▶ _SELECTION_
_ _ _ _ _

# My German blue rams laid eggs what shoul i do?



## petroica (Feb 23, 2011)

I think they need soft water to hatch, no? Do you know your hardness?


----------



## gabloo (Apr 26, 2011)

NO i don't.


----------



## shrimpNewbie (May 6, 2011)

a friend of mine breeds them in brackish water, soft and acidic but I'm not sure really what you should do I wish you luck I'll be watching to see how they do


----------



## demonr6 (Mar 14, 2011)

I read the dad keeps them in his mouth then releases them. Can't feed him though because he eats them. Actually in all likelihood he will eat them. Do a search, someone on here recently has had them breed. I would find him and seek him out for advice. I was just reading the post too yesterday so it is recent. Good luck and congrats!


----------



## Jorge_Burrito (Nov 10, 2010)

Depending on what else you have in the community tank even if the parents or other fish don't eat the eggs (which is really common in the first few spawns) the other fish will almost undoubtedly eat the fry once they become free swimming. If you are serious about wanting to raise some GBR fry, I would put the eggs in a breeder box or another cycled, empty tank and add an airpump. Do you have live food too feed the fry? Are you ready for the time commitment of large number of water changes necessary to keep fry alive? A place to take/sell them once they get larger? These are questions you should think about before start actively trying to raise fry. GBR seem to spawn every 2-3 weeks once they start, so if you are not ready now their will be other opportunities.


----------



## petroica (Feb 23, 2011)

demonr6 said:


> I read the dad keeps them in his mouth then releases them. Can't feed him though because he eats them. Actually in all likelihood he will eat them.


Where on earth did you read this? Pretty sure this is incorrect.


----------



## Noahma (Oct 18, 2009)

demonr6 said:


> I read the dad keeps them in his mouth then releases them. Can't feed him though because he eats them. Actually in all likelihood he will eat them. Do a search, someone on here recently has had them breed. I would find him and seek him out for advice. I was just reading the post too yesterday so it is recent. Good luck and congrats!


There are chichlid species that are mouth brooders, but not gbr's


----------



## Krucianking (Jan 19, 2011)

That ph is very high I doubt the eggs will survive. But in that community tank the fry are doom to be a community dinner. If you choose to raise fry remove the pair place them in a cycle 10 gallon soften the water with some almond,oak leaves or peat moss.Keep up with water chages and you ready to go.


----------



## nalu86 (Oct 19, 2010)

Buy one of the hob breeder boxes (satelite or so called) Put some moss in there. When the eggs hatch, with a turkey buster (or how do you call it) take the fry away from the parent (be careful) (parents will attack). put the fry in the breeder box, after couple of days the fry will be freeswimming. First couple of days they will eat the infusoria from the moss.

_ _ _ _ _

▶ _RECORDED DATA_
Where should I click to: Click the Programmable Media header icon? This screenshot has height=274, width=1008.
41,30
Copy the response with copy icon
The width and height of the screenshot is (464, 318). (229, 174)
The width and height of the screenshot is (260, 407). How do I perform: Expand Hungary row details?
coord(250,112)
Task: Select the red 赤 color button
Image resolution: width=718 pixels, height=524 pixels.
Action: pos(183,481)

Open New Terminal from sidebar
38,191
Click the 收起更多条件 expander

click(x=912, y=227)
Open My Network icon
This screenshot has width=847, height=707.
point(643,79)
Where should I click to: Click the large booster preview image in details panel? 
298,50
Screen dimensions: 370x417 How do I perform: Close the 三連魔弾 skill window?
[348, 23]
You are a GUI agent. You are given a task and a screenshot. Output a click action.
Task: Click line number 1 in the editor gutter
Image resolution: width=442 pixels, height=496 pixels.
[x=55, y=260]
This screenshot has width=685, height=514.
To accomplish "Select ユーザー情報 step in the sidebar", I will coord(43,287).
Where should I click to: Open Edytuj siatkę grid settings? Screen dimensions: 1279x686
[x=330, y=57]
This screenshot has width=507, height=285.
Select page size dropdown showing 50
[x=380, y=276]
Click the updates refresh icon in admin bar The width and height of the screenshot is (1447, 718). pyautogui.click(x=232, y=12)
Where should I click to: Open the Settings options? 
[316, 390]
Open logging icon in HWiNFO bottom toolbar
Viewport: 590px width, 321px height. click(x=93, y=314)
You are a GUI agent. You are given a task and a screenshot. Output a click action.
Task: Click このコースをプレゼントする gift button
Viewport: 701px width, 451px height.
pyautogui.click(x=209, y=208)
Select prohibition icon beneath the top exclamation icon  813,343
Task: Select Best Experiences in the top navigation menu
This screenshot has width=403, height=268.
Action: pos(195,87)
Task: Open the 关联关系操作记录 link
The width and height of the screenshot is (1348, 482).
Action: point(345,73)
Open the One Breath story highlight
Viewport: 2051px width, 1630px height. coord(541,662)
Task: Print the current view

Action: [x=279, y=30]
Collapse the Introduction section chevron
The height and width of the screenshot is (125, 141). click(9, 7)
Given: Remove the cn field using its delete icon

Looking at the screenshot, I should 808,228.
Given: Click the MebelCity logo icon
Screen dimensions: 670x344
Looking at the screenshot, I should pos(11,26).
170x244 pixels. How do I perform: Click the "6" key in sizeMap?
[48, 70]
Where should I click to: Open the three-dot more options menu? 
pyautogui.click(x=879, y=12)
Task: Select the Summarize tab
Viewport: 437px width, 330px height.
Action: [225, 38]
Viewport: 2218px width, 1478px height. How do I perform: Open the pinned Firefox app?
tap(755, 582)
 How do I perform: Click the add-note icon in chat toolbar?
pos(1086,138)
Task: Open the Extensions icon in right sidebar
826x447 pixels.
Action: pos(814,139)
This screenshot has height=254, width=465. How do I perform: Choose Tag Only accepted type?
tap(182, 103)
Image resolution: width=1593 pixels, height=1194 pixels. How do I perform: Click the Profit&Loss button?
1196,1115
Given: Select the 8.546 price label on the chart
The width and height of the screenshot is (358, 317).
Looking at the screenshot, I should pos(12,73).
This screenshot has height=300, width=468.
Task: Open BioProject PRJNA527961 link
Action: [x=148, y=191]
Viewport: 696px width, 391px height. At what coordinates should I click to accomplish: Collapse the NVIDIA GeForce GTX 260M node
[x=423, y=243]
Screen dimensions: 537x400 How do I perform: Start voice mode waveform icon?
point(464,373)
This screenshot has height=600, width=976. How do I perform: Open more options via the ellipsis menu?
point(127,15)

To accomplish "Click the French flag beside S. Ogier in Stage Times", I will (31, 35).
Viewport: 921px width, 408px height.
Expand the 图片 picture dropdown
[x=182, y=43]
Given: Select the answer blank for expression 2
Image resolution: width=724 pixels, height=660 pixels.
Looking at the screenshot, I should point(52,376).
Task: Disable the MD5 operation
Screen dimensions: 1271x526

_ _ _ _ _

▶ _GIVEN INSTRUCTION A_
In the German blue ram thread, how often do GBR spawn once they start, according to Jorge_Burrito?
▶ _GIVEN INSTRUCTION B_
In the German blue ram thread, why does Jorge_Burrito advise moving the eggs into a breeder box or another cycled, empty tank rather than leaving them in the community tank?
▶ _GIVEN INSTRUCTION C_
Print the part of the German blue ram thread that opens with the words containing "a friend of" and closes with "(Mar 14, 2011)".
Answer from the German blue ram thread alone.

▶ _RESULT A_
Every 2-3 weeks.

▶ _RESULT B_
Even if the parents or other fish leave the eggs alone, the other fish in the community tank will almost certainly eat the fry once they become free swimming.

▶ _RESULT C_
a friend of mine breeds them in brackish water, soft and acidic but I'm not sure really what you should do I wish you luck I'll be watching to see how they do


----------



## demonr6 (Mar 14, 2011)